In an unprecedented move, investment giants KKR and Blackstone have poured billions into U.S. liquefied natural gas (LNG) projects, amid a global race to secure energy supplies for growing economies and AI data centers.
KKR & Co. and Blackstone led two massive deals worth a combined $17 billion in the natural gas sector, reflecting private equity’s strong confidence in LNG as a key solution to meet rising global energy demand, particularly from artificial intelligence companies. These investments highlight the bet that U.S. LNG will become a cornerstone of the global energy landscape in the coming decades, especially as fast-growing Asian economies rely on it to power their expansion. The move also comes as major tech firms seek more energy to run data centers, while the Trump administration pushes to strengthen fossil fuel dominance.
For its part, Sempra said that selling the stake will help improve its credit rating and restructure operations to generate up to 95% of its earnings from regulated U.S. utilities, while avoiding previously announced stock issuances. The company’s shares jumped 5.4% following the announcement.
According to the plan, the transaction is expected to close in the second half of 2026, subject to regulatory approvals. After closing, a consortium led by KKR will become the majority owner of Sempra Infrastructure Partners with a 65% stake, while Sempra will retain 25%, and Abu Dhabi Investment Authority will hold 10%.

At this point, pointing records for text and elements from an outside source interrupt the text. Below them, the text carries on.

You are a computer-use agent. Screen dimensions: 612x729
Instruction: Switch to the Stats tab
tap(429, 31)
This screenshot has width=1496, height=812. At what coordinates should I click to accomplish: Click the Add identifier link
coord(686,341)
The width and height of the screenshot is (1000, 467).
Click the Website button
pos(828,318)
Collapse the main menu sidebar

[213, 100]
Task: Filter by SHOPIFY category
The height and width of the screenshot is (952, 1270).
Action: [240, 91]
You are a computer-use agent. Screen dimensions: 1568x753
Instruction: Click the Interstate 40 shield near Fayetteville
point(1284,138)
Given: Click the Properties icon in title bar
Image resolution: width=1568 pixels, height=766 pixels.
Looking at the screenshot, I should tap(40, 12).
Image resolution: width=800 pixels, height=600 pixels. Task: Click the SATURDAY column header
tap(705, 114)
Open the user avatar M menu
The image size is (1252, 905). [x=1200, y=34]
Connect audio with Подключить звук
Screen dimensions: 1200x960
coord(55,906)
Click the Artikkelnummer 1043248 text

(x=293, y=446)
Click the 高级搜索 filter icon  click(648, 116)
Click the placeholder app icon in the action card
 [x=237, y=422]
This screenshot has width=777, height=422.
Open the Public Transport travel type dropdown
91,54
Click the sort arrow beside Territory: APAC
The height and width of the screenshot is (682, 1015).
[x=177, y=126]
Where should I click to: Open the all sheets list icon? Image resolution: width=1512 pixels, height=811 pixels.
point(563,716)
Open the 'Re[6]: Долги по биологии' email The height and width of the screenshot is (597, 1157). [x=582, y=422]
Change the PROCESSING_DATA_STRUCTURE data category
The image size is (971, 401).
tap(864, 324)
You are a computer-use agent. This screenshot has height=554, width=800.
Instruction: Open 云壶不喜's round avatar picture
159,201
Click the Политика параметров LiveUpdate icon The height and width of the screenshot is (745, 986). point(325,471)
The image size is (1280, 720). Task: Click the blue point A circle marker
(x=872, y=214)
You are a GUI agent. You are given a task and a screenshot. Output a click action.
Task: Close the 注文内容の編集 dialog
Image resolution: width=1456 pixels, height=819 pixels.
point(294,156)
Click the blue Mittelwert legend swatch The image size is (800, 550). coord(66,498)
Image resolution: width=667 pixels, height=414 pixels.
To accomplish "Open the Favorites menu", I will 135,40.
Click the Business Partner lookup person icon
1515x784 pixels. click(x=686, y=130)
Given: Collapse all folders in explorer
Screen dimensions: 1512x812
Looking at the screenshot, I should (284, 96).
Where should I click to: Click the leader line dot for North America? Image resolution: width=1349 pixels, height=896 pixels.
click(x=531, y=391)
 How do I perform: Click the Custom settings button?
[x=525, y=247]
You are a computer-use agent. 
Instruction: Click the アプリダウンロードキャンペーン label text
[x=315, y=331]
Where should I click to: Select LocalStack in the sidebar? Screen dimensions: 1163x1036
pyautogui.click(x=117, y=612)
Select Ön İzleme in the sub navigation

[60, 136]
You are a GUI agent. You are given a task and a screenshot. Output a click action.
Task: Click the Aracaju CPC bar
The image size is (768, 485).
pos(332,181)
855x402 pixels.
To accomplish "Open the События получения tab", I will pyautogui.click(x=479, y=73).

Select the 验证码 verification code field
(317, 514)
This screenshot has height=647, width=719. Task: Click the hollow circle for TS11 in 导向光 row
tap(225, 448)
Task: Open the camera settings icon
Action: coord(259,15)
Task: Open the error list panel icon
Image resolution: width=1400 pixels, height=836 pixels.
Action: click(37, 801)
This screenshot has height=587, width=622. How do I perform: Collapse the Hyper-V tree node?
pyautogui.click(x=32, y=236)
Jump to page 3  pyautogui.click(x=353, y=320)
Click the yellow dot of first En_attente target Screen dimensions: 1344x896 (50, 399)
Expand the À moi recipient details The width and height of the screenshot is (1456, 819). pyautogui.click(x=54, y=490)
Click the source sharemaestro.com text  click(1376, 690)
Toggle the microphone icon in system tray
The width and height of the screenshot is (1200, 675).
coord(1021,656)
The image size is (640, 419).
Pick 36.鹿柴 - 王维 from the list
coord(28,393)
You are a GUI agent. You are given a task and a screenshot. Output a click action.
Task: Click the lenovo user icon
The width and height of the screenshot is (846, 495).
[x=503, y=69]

Proceeds from the deal will be disbursed in stages: 47% at closing, 41% by the end of 2027, and the remainder about seven years after completion.
Separately, KKR, together with the Canada Pension Plan Investment Board, announced a $10 billion deal to acquire a 45% stake in Sempra’s infrastructure unit, which develops LNG projects.
Meanwhile, Blackstone unveiled a $7 billion investment for a 49.9% stake in the second phase of Sempra’s Port Arthur LNG export terminal in Texas—one of the largest private financing deals ever. According to Bloomberg, the transaction marks the first time a project of this size has been financed in the construction stage by private lenders.